Start of Provided material

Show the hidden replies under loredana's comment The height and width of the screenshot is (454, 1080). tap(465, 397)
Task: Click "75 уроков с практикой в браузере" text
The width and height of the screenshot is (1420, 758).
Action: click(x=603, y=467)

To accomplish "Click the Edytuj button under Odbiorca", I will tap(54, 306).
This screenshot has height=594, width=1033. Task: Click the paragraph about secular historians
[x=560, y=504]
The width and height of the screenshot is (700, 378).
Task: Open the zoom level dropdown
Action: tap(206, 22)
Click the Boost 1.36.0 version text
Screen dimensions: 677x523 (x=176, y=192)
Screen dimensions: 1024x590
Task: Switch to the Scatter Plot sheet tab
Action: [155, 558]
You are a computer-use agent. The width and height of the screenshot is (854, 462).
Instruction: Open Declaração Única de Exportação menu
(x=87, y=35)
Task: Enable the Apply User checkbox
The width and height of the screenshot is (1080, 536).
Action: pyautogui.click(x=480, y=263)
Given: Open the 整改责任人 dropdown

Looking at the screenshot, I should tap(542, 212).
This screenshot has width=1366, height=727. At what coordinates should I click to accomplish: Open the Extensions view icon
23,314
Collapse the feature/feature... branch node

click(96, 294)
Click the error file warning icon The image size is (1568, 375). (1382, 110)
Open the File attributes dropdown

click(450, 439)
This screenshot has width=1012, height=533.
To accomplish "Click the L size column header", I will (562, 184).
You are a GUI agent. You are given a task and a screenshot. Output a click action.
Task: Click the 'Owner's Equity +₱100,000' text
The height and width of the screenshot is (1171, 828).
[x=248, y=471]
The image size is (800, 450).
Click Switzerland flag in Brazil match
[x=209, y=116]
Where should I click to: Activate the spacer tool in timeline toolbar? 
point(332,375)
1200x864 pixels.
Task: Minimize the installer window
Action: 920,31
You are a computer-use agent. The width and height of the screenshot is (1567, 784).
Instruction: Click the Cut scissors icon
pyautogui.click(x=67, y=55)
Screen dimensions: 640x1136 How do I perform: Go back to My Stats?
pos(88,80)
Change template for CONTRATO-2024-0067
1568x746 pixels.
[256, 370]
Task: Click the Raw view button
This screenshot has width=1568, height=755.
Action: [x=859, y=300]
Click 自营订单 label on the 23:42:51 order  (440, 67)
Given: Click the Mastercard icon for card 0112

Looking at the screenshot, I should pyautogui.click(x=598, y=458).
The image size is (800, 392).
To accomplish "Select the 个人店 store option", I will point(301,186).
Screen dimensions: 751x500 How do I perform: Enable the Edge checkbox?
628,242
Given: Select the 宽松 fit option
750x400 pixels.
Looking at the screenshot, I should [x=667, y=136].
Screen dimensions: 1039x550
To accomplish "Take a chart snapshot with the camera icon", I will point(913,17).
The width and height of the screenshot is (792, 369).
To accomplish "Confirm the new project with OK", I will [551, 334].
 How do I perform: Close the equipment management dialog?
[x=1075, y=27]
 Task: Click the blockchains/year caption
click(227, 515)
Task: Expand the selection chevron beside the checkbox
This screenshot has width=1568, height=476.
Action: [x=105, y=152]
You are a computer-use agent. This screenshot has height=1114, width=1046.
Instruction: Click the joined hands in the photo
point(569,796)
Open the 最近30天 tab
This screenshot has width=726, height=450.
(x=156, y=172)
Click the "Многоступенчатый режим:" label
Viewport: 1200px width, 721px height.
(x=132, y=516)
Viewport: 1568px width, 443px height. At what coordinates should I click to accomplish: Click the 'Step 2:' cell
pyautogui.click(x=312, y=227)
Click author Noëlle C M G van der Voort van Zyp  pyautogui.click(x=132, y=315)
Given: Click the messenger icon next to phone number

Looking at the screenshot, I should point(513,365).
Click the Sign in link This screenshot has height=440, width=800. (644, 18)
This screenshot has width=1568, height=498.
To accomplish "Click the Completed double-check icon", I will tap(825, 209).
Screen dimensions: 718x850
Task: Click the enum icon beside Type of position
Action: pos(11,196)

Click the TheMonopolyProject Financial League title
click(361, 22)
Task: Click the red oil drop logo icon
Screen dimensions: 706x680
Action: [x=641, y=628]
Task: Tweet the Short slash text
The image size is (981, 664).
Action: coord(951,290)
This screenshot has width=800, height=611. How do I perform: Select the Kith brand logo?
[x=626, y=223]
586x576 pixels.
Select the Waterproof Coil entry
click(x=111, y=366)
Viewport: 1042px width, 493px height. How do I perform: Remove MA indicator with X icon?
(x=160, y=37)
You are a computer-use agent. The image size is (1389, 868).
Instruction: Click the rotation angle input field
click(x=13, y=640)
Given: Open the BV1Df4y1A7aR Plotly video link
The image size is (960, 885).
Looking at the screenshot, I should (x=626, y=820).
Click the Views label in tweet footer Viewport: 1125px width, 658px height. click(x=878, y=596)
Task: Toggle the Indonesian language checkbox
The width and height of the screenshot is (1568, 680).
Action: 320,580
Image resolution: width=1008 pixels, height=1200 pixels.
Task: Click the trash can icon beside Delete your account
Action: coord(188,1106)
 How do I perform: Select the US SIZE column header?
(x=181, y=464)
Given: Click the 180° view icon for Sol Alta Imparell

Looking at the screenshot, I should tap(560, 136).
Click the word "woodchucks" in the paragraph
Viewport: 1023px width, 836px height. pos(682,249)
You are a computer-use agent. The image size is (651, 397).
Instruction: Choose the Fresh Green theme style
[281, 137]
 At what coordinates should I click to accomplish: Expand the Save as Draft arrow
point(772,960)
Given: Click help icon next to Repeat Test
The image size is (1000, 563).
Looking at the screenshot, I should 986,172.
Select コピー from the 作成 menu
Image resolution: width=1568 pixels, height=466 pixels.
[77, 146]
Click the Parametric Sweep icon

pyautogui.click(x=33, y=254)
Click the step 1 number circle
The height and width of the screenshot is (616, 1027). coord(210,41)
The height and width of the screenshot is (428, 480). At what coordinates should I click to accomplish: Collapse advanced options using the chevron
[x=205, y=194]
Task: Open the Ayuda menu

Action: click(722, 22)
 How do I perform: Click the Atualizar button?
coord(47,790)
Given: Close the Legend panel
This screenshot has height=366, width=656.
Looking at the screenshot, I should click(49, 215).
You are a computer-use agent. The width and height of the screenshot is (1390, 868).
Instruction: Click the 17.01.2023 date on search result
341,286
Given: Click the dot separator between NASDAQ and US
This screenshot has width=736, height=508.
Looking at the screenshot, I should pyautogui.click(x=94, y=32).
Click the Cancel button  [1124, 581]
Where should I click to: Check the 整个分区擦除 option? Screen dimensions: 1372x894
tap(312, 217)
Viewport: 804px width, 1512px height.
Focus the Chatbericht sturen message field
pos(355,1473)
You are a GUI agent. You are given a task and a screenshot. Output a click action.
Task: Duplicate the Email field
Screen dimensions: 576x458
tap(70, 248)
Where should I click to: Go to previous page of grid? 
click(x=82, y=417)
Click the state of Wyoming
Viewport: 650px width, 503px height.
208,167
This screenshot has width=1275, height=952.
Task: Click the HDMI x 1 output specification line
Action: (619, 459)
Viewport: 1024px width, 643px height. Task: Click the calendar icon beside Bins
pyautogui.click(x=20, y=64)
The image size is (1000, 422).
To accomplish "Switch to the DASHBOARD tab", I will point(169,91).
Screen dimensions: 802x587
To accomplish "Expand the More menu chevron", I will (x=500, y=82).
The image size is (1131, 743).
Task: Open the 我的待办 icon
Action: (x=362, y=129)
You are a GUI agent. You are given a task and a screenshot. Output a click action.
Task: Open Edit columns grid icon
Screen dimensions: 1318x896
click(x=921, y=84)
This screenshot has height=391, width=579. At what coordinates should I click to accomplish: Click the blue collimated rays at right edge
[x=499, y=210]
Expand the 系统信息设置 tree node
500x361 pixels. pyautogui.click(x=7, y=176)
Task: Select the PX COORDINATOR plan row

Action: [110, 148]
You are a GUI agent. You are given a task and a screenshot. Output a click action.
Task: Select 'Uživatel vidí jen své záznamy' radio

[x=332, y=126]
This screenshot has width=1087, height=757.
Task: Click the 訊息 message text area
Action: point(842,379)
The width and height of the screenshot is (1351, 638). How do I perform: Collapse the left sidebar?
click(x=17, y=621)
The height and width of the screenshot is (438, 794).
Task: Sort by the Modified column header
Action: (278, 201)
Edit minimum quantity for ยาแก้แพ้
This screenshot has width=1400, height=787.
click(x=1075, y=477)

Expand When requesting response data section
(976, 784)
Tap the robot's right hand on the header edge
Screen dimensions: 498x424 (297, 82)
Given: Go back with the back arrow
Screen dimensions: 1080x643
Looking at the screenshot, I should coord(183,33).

End of Provided material

Scan the lines above for "label", then copy every one that has it.

Click 自营订单 label on the 23:42:51 order  (440, 67)
Click the "Многоступенчатый режим:" label
Click the Views label in tweet footer Viewport: 1125px width, 658px height. click(x=878, y=596)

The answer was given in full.